Given text:
+-------+
Those without a tech background, though, may find themselves overwhelmed by the configuration process.
Keeper is a business-oriented password manager, but its personal version is, well, a keeper as well.
The free version of Keeper lets you save unlimited passwords and unlimited form data on one device. An autofill function is offered, but only on the mobile apps.
Fingerprint and face ID login is supported, so you can log into the Keeper app without entering your master password. Two-factor authentication is supported via TOTP, SMS and U2F key as well.
And if you’re having trouble coming up with new passwords, the password generator has you covered.
For $30 a year, you can upgrade to Keeper Unlimited, which lets you use the app on unlimited devices.
You can also share access with other securely and set up emergency access for a trusted friend or relative.
In addition to the typical form fields, Keeper Unlimited lets you add custom ones. If you frequently use a site with an unusual field, Keeper can autofill that for you, too.
For $60 a year, you can subscribe to the “Max Bundle.”
This includes Keeper Unlimited plus the KeeperChat private messenger, BreachWatch dark web monitoring and 10GB of encrypted cloud storage.
Keeper works on Windows, macOS, Linux, Android and iOS. Browser extensions are provided for Chrome, Firefox, Safari, Opera, Internet Explorer and Edge.
Who Should Use Keeper?
If you regularly use fingerprint or face ID, you’ll find that Keeper integrates seamlessly with your habits. And the Max Bundle is a good deal if you require extra encrypted storage or a handy encrypted messaging app.
But those in need of a free password manager will probably want to go with one that syncs across multiple devices.
Have you noticed a distinct lack of bears in the password managers we’ve covered so far? If so, take a look at RememBear to fill that void.
Like its competitors, RememBear generates secure passwords and syncs them across your devices. Unlike them, it does so while showing you adorable bears.
It also stores credit cards and encrypts everything end-to-end with AES-256.
RememBear supports face and fingerprint ID and can store two-factor authentication codes. Currently, two-factor authentication isn’t supported for the RememBear app itself.
+-------+
Task requirements:
A. Answer these questions about the password manager text:
(i) How much does Keeper Unlimited cost per year?
(ii) How much encrypted cloud storage comes with the Max Bundle?
(iii) What encryption standard does RememBear use?
B. Duplicate the part of the password manager text starting with "For $30 a year, you" and going on through "Should Use Keeper?".
C. Go on with the text about password managers from the point where it stops.

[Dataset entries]
+-------+
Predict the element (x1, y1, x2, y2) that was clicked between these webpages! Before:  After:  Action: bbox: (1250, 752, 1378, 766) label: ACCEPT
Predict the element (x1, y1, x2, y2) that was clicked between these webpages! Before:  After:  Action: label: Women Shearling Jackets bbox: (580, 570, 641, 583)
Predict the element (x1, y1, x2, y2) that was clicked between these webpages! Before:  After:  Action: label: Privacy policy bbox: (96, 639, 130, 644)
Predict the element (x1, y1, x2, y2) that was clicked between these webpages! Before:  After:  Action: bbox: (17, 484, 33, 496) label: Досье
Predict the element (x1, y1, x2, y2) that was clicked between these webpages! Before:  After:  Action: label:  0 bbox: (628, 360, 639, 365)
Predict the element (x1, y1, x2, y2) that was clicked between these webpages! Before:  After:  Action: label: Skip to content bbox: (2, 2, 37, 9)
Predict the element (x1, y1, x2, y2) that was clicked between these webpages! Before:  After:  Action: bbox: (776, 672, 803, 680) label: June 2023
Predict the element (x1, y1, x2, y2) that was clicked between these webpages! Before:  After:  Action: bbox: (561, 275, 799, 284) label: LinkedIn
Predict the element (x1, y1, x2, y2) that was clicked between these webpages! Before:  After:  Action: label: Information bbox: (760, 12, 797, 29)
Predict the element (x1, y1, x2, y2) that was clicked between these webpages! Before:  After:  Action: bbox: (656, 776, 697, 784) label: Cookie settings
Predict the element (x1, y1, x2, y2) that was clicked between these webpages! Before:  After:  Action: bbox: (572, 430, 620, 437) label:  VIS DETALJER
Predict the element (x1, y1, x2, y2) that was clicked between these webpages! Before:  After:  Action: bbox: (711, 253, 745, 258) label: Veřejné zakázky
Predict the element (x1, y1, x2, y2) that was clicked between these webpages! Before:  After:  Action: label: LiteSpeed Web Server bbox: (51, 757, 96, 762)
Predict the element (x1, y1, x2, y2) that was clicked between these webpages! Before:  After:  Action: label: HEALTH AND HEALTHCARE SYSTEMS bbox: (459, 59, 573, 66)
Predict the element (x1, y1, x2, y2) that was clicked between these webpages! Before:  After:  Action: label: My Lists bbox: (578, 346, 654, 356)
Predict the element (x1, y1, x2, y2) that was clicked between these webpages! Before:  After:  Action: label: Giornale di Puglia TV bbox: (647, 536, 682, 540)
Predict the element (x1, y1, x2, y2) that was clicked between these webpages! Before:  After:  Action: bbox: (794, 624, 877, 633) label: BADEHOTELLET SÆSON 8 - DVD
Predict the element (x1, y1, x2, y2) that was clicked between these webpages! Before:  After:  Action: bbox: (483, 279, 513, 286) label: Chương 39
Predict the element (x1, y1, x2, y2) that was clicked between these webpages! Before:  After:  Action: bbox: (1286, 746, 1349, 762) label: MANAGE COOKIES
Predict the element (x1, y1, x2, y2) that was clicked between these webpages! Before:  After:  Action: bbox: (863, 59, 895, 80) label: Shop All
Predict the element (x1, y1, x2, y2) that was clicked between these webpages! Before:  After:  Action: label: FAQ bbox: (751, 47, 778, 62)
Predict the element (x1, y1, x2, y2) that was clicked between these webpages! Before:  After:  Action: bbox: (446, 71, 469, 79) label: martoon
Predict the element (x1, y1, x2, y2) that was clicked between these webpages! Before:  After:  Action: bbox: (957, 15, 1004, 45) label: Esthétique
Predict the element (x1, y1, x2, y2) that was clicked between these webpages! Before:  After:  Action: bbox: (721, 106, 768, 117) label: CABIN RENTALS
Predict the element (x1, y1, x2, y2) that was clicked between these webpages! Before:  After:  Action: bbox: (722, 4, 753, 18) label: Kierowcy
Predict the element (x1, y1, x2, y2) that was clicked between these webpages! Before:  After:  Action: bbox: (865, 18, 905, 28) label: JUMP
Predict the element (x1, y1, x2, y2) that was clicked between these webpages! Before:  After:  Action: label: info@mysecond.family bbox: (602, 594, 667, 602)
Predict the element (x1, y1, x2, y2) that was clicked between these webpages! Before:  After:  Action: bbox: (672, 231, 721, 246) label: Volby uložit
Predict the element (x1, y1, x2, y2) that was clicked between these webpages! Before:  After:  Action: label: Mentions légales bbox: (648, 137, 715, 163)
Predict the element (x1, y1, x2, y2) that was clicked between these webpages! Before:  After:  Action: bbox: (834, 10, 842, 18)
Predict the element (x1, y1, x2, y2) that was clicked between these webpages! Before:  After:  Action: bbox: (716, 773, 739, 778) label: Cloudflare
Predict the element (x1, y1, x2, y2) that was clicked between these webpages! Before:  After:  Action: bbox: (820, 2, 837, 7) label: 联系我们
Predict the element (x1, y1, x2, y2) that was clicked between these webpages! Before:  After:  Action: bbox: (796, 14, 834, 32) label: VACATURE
+-------+
Answers to the problems:
A.
(i) $30
(ii) 10GB
(iii) AES-256

B.
For $30 a year, you can upgrade to Keeper Unlimited, which lets you use the app on unlimited devices.
You can also share access with other securely and set up emergency access for a trusted friend or relative.
In addition to the typical form fields, Keeper Unlimited lets you add custom ones. If you frequently use a site with an unusual field, Keeper can autofill that for you, too.
For $60 a year, you can subscribe to the “Max Bundle.”
This includes Keeper Unlimited plus the KeeperChat private messenger, BreachWatch dark web monitoring and 10GB of encrypted cloud storage.
Keeper works on Windows, macOS, Linux, Android and iOS. Browser extensions are provided for Chrome, Firefox, Safari, Opera, Internet Explorer and Edge.
Who Should Use Keeper?

C.
Uniquely, RememBear includes video game-like achievements for practicing good security. It’s a great way for beginners to get motivated and learn about staying secure online.
The free version of RememBear works on one device – there’s no syncing or backup function.
If you want to use it on multiple devices, you’ll need to pay $36 a year for the Premium version.
RememBear provides apps for Windows, macOS, Android and iOS. Linux, Chrome OS and other OSes are not currently supported.
Additionally, RememBear offers browser extensions for Chrome, Firefox and Safari. However, these extensions require one of the desktop or mobile apps in order to run.
Who Should Use RememBear?
Those who are new to computers or online security will find that RememBear is both a teacher and a tool. It’s also the only password manager we can recommend to those who require bears in their apps.
However, more advanced users may wish to use a password manager with more features.
To Sum it Up
With a password manager, you’ve got no excuse for practicing poor password security.
Thankfully, you won’t need an excuse. These programs do all the heavy lifting for you, from password generation to syncing to recovery.
Many free online security apps pale in comparison to their paid counterparts. But many of the password managers we’ve reviewed offer free options that range from respectable to downright fantastic.
And if you choose to go with a premium option, you’ll get even more benefits – and even more peace of mind.
Whether you pick an open-source app like KeePassXC or Bitwarden, a feature-rich program like LastPass or an all-in-one security package like Dashlane, you can’t go wrong.
Now go get yourself a password manager and turn those terrible passwords into super-secure, ultra-convenient ones!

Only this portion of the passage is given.